Ankara Üniversitesi’ne bağlı İbni Sina Hastanesi’ndeki sağlık emekçileri toplu sözleşmenin imzalanmasının ardından açığa çıkan geriye dönük alacaklarının eksik yatması üzerine hastane önünde eylemde. Geriye dönük alacakların bordrolarına yansıdığını, dolayısıyla vergisinin peşinen kesildiğini ifade eden sağlık emekçileri, alacaklarının tamamının derhal yatırılmasını talep etti
Ankara Üniversitesi’ne bağlı İbni Sina Hastanesi’ndeki sağlık emekçileri toplu sözleşmenin imzalanmasının ardından açığa çıkan geriye dönük alacaklarının eksik yatması üzerine hastane önünde eylem yaptı.
Sağlık emekçileri, Ankara Üniversitesi’nde yan yana çalıştıkları Aile ve Sosyal Hizmetler Bakanlığı personelinin, Sağlık Bakanlığı hastanelerinde görev yapan emekçilerinin ve İŞKUR çalışanlarının ödemelerini eksiksiz alırken, kendilerinin aynı kurum çatısı altında vergisi peşin kesilmiş ödemelerini taksitler halinde almak zorunda bırakıldıklarını aktardı.

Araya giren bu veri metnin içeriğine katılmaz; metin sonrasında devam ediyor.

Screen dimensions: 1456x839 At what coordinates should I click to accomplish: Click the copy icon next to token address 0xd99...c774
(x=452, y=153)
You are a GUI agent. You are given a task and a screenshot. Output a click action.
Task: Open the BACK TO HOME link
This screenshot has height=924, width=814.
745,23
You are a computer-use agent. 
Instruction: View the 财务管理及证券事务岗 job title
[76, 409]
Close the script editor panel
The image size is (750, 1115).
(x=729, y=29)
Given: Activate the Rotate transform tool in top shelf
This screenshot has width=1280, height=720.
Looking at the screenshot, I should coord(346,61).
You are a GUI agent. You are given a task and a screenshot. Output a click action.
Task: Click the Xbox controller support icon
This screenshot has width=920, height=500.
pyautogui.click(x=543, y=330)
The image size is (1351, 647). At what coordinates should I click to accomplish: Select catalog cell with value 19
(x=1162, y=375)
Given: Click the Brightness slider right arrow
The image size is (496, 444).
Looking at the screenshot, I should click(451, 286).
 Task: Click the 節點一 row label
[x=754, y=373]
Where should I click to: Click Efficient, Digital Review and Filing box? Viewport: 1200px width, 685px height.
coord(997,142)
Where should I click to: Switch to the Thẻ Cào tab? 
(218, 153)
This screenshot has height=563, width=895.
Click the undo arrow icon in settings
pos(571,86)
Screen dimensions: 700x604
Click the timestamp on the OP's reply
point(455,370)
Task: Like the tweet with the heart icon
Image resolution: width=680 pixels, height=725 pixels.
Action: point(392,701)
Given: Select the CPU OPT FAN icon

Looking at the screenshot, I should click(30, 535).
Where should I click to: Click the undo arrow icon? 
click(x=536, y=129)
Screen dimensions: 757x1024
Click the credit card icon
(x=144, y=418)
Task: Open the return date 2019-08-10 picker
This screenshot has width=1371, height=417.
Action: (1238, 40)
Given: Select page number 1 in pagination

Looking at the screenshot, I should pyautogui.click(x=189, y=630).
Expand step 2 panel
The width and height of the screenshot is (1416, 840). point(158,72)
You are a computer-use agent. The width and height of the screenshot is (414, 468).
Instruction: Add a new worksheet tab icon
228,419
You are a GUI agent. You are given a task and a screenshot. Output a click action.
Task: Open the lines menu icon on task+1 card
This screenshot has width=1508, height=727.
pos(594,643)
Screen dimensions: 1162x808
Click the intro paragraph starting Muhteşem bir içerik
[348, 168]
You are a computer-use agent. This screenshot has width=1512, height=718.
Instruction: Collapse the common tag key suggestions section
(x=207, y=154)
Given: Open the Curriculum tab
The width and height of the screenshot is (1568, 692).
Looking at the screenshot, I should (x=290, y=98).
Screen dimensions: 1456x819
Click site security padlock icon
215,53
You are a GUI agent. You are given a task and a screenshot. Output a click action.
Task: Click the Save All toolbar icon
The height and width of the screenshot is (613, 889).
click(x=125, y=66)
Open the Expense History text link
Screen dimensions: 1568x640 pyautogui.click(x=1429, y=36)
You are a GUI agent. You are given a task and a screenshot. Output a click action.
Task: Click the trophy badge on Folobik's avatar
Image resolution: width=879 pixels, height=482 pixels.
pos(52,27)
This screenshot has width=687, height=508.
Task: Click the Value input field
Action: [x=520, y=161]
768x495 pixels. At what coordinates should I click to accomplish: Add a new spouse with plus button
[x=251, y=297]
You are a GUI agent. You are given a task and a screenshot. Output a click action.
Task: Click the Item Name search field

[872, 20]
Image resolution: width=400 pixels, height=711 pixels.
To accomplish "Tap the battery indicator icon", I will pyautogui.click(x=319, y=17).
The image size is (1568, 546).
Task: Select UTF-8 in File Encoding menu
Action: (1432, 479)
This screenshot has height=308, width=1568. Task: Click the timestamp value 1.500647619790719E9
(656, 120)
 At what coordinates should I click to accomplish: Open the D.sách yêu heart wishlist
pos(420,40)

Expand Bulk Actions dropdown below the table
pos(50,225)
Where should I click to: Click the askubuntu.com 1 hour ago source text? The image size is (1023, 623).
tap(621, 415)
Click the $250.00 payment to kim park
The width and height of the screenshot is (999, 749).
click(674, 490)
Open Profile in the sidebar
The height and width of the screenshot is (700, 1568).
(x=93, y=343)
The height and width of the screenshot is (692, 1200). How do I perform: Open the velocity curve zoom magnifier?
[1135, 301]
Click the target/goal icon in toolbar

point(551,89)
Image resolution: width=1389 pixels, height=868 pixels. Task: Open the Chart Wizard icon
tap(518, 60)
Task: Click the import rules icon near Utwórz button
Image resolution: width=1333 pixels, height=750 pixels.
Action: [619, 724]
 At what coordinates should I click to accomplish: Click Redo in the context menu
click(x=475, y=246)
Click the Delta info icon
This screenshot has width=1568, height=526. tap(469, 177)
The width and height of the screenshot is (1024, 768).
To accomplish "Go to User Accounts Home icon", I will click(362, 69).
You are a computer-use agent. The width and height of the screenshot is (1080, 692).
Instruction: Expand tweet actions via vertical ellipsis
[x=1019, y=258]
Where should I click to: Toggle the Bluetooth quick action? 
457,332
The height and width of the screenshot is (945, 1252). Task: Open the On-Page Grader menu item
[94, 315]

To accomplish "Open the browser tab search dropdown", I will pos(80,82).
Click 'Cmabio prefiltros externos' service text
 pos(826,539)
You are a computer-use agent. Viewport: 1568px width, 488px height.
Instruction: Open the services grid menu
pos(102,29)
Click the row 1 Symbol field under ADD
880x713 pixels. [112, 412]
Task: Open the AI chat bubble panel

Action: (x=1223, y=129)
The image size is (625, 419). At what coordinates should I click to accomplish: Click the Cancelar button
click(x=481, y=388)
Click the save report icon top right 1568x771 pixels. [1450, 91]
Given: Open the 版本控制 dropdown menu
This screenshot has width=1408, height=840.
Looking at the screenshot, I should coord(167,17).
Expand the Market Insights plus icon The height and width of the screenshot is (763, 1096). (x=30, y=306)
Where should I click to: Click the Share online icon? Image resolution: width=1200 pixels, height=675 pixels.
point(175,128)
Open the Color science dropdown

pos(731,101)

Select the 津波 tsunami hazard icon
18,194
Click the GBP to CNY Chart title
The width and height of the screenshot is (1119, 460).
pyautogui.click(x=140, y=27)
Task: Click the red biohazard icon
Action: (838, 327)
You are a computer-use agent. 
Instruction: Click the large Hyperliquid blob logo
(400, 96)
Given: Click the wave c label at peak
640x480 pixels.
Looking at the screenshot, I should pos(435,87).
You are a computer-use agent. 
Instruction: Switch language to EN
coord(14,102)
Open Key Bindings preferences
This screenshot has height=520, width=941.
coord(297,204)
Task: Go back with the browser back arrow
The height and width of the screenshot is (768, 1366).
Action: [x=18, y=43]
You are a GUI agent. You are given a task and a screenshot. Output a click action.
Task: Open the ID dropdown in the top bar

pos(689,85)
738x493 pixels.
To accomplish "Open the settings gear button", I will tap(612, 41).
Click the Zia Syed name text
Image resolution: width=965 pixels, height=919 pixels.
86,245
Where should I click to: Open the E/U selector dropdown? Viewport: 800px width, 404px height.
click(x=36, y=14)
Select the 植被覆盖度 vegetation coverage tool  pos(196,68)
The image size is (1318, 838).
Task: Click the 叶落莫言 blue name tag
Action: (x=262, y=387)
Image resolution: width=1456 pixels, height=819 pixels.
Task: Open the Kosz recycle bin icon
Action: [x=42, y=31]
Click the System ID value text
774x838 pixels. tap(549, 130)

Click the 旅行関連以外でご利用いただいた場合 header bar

Ankara Üniversitesi yöneticilerine seslenen sağlık emekçileri, “Taleplerimiz karşılanmadığı takdirde emeğimizden gelen gücümüzü kullanmaktan çekinmeyeceğiz ve yasal yollara başvuracağız” dedi.
Sağlık emekçilerinin açıklamasının tamamı ise şu şekilde:
Bizler, Ankara Üniversitesi Tıp Fakültesi’nde görev yapan sağlık emekçileri olarak toplu sözleşmeden doğan geriye dönük ödemeler konusunda büyük bir adaletsizlikle karşı karşıyayız.
Ankara Üniversitesi’nde yan yana çalıştığımız Aile ve Sosyal Hizmetler Bakanlığı personeli, Sağlık Bakanlığı hastanelerinde görev yapan emekçiler ve İŞKUR çalışanı arkadaşlarımız ödemelerini eksiksiz alırken, bizler aynı kurum çatısı altında vergisi peşin kesilmiş ödemelerimizi taksitler halinde almak zorunda bırakılıyoruz.
Ankara Üniversitesi çalışanları olarak alın terimizin karşılığının bölünerek parça parça ödenmesini kabul etmiyoruz. Bu uygulama yalnızca bizleri mağdur etmekle kalmamakta, aynı zamanda Ankara Üniversitesi hastanelerinde iş barışını da bozmaktadır. Bizler artık taşeron değiliz; Ankara Üniversitesi’nin sağlık işçileriyiz ve eşit işe eşit hak istiyoruz. Bordrolarımıza yansıtılan ücretlerin tamamının bir an önce ödenmesini talep ediyoruz.
Aylar süren toplu sözleşme görüşmelerini bekledik, 2024’ün ücretleri ile çalışmaya devam ettik. Buna rağmen sabahın karanlığında Ankara Üniversitesi’ne gelerek işimizin başına gidiyor, baskılara, mobbinglere, iş yükünün adaletsiz paylaşımına ve liyakatsiz yöneticilerin keyfi uygulamalarına rağmen görevlerimizi eksiksiz yerine getiriyoruz.
Geçim sıkıntısı, artan kiralar, kredi borçları ve çocuklarımızın eğitim masraflarıyla boğuşurken, emeğimizin karşılığını taksitle ödemeye kalkmanız asla kabul edilemez. Ankara Üniversitesi yöneticilerini uyarıyoruz: Taleplerimiz karşılanmadığı takdirde emeğimizden gelen gücümüzü kullanmaktan çekinmeyeceğiz ve yasal yollara başvuracağız.
Unutulmasın ki, mahkeme kadıya mülk değildir; sizler gideceksiniz, biz Ankara Üniversitesi emekçileri kalacağız. Nasıl ki bordrolarımıza almadığımız ücretleri yansıtıp vergisini peşin kestiyseniz, ödemelerimizi de eksiksiz ve derhal yapın.